[Stored data]
+ + + + + + +

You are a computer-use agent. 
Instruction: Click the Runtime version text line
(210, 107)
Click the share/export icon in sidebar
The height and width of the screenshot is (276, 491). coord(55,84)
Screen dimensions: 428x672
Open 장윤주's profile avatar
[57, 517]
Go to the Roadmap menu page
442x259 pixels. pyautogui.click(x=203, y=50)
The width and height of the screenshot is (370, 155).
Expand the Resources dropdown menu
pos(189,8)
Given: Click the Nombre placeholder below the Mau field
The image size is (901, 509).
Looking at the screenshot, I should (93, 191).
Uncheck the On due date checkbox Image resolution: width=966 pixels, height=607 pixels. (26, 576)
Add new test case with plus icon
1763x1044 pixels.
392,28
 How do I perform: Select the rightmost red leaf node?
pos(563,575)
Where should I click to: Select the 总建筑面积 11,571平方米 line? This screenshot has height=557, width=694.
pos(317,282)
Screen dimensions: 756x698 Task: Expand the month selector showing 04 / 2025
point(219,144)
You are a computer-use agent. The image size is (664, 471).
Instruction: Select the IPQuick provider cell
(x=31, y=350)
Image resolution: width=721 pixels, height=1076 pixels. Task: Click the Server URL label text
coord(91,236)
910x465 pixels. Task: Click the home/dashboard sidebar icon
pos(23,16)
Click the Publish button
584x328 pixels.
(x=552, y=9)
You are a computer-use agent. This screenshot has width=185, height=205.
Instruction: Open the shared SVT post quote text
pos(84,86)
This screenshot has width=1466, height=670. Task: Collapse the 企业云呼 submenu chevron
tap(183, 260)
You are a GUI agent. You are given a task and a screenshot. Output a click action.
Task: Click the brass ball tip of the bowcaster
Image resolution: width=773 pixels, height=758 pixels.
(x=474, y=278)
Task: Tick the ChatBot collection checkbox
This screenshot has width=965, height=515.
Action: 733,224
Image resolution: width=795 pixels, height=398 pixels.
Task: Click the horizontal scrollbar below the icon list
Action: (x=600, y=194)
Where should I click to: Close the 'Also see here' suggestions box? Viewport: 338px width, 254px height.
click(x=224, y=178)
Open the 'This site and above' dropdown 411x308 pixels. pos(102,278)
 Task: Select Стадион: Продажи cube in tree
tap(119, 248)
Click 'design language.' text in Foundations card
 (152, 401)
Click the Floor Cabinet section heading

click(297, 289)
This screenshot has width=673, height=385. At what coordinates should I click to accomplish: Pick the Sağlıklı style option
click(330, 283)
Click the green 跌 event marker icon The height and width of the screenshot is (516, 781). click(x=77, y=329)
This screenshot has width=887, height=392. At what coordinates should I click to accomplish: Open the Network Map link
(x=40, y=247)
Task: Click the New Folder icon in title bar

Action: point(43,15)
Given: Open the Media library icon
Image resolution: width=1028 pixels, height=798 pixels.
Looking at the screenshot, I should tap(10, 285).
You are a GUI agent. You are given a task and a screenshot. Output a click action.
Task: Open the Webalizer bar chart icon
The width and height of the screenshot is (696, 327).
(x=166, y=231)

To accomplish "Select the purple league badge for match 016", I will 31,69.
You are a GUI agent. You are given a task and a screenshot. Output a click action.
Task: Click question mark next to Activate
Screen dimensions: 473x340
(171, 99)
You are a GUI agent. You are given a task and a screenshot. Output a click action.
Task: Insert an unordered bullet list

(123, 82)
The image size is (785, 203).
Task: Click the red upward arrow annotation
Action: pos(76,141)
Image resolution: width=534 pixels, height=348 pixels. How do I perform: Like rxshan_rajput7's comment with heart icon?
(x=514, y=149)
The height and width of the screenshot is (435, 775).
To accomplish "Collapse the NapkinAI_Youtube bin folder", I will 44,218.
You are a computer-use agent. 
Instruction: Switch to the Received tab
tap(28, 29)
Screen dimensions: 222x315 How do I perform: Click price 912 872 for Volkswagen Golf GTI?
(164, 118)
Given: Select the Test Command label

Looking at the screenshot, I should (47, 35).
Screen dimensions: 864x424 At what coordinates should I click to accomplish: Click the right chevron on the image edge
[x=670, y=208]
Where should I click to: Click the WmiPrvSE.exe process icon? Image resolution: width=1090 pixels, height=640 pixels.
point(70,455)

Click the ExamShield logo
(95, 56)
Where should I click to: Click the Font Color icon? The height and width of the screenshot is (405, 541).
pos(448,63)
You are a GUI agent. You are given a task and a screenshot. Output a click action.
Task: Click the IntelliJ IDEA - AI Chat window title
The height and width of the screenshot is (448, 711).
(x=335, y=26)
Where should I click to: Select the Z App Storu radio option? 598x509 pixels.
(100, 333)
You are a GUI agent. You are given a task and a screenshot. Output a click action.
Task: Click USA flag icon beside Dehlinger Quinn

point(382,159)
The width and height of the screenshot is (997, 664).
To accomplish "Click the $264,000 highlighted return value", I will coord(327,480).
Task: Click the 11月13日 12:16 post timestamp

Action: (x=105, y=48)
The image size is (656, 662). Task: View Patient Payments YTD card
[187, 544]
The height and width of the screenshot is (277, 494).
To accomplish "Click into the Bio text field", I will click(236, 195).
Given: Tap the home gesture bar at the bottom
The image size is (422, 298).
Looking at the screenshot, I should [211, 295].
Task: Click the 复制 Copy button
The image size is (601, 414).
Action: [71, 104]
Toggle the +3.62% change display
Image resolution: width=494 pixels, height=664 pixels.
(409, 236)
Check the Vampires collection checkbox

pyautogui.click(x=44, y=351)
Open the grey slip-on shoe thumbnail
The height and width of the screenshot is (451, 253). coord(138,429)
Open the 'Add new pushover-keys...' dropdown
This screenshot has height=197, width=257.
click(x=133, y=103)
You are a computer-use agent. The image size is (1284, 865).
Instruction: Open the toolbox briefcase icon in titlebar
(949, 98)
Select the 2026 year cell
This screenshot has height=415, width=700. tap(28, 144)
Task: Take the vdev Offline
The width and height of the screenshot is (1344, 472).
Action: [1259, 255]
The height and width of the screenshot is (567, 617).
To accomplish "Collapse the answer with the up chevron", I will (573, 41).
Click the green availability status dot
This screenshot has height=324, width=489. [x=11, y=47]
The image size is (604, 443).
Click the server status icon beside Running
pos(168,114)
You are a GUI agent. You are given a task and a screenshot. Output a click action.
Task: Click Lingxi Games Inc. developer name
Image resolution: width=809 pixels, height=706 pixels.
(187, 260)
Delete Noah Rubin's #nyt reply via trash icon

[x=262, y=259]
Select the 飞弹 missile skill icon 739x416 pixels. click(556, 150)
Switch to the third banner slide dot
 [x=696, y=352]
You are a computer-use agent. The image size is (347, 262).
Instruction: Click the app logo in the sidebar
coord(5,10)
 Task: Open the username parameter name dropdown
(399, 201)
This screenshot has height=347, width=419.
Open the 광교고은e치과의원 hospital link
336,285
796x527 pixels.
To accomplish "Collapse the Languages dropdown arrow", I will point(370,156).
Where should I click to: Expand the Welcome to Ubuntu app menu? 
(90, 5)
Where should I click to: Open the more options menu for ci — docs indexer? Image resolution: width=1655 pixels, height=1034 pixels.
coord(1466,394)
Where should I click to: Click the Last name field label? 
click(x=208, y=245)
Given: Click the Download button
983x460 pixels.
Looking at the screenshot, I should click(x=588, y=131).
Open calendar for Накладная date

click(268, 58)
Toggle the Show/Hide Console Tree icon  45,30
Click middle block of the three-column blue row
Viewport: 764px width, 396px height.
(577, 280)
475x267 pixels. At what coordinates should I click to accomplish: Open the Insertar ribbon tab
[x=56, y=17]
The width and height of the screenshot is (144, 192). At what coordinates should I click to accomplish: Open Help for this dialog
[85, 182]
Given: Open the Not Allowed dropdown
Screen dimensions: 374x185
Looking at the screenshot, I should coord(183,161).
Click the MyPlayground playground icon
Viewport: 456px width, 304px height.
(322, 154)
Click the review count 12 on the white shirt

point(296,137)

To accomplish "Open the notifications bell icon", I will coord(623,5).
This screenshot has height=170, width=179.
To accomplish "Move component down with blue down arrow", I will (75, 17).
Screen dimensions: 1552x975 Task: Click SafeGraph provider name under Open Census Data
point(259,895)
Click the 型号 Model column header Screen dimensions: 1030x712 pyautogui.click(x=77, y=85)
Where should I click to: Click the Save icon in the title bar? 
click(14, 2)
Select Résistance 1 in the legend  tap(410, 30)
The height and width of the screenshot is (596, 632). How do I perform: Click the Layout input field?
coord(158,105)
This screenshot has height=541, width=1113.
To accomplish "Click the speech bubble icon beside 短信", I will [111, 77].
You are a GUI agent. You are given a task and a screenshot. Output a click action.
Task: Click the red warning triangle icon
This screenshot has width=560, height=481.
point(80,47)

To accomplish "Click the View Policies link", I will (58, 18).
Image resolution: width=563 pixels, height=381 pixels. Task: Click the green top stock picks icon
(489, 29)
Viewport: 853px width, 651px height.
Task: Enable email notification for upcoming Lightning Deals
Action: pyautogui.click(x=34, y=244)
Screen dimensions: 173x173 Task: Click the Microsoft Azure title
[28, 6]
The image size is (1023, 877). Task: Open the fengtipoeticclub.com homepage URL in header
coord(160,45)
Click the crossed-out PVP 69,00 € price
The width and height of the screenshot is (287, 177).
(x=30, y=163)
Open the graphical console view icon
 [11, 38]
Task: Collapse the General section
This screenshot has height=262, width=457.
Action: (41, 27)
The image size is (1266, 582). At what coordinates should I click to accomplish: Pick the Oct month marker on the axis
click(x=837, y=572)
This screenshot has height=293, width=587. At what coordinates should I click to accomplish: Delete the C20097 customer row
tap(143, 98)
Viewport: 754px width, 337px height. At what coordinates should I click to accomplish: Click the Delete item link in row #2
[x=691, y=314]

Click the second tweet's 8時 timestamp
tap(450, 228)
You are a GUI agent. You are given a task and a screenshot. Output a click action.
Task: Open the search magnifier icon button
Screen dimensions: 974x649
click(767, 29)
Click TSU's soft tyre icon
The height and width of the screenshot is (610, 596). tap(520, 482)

+ + + + + + +

◆ Work request ◆
Where a line of the data above includes the string "column", pull it out.

◆ Answer ◆
Click middle block of the three-column blue row
Click the 型号 Model column header Screen dimensions: 1030x712 pyautogui.click(x=77, y=85)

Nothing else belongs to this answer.